[SOURCE DOCUMENT — start]

Minister of Defence
- In office 1989–1990
- President: Siad Barre
- Preceded by: Aden Abdullahi Nur
- Succeeded by: ?

Personal details
- Born: 1941 Aware, Somali Region, Ethiopia
- Died: May 16, 2016 (aged 74-75) (death announced) Minneapolis
- Party: Somali Revolutionary Socialist Party
- Profession: Judge Politician Community advocate

= Hussein Sheikh Abdirahman =

Somali judge and politician

Hussein Sheikh Abdirahman (Somali: Xuseen Sh. Cabdiraxmaan; Arabic: حسين شيخ عبد الرحمن) (1941 – c. May 16, 2016) was a Somali judge and politician. Abdirahman served as the Minister of Defence from 1989 to 1990 under President Siad Barre. He was the first civilian to be appointed Minister of Defence during the Barre regime, as all of Abdirahman's predecessors had been members of the military.

[SOURCE DOCUMENT — finish]
[ENTRIES PROVIDED — start]

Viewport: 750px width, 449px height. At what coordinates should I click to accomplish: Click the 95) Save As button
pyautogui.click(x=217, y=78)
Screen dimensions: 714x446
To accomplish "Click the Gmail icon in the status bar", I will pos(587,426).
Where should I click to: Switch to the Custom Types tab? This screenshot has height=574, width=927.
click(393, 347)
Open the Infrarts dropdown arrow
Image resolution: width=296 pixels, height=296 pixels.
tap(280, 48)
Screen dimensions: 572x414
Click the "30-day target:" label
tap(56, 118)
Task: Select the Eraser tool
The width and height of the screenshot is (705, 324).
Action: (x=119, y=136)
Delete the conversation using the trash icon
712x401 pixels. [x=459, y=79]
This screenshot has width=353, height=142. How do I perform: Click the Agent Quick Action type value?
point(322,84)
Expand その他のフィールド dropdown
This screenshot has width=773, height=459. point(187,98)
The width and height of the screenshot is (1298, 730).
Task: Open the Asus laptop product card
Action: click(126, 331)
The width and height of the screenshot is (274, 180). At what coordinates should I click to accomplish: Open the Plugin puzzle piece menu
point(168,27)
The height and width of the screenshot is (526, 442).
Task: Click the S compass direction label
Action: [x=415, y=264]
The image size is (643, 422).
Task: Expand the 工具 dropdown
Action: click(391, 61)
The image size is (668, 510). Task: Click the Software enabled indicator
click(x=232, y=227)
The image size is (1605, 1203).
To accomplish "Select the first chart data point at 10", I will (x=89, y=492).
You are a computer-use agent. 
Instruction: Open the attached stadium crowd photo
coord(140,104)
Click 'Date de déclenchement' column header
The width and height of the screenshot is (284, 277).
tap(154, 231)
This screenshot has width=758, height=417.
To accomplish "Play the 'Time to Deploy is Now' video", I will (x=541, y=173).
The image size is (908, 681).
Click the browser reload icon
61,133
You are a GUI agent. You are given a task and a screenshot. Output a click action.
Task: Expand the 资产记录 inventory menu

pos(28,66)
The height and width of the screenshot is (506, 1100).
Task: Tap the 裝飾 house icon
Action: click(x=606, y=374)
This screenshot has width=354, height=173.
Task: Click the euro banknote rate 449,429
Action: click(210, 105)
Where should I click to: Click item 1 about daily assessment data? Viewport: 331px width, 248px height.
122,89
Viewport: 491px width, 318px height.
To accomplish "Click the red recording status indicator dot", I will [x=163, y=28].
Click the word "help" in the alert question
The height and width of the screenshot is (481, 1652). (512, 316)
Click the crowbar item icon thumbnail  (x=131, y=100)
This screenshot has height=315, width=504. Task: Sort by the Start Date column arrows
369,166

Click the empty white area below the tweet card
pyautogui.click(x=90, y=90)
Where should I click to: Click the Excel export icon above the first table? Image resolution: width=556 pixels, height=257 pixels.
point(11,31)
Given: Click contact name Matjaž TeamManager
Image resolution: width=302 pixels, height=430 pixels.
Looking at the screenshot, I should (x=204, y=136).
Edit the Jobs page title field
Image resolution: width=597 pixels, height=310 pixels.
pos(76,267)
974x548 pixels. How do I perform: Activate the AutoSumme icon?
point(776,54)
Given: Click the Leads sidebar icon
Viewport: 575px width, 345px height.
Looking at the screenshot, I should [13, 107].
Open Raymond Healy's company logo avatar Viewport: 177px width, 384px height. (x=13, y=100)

[ENTRIES PROVIDED — finish]

**EXERCISE TASKS:**
**1)** Answer these questions using the biography of Hussein Sheikh Abdirahman:
(a) Which party did he belong to?
(b) Where was he born?
(c) What had all of his predecessors as Minister of Defence been?
**2)** Rewrite the biography of Hussein Sheikh Abdirahman from "Hussein Sheikh Abdirahman (Somali: Xuseen" up to and including "of the military.", substituting "nonmilitary official" for "civilian".
The extracted records play no part in this work.

**SOLVED PROBLEMS:**
**1)**
(a) The Somali Revolutionary Socialist Party.
(b) Aware, Somali Region, Ethiopia.
(c) Members of the military.

**2)**
Hussein Sheikh Abdirahman (Somali: Xuseen Sh. Cabdiraxmaan; Arabic: حسين شيخ عبد الرحمن) (1941 – c. May 16, 2016) was a Somali judge and politician. Abdirahman served as the Minister of Defence from 1989 to 1990 under President Siad Barre. He was the first nonmilitary official to be appointed Minister of Defence during the Barre regime, as all of Abdirahman's predecessors had been members of the military.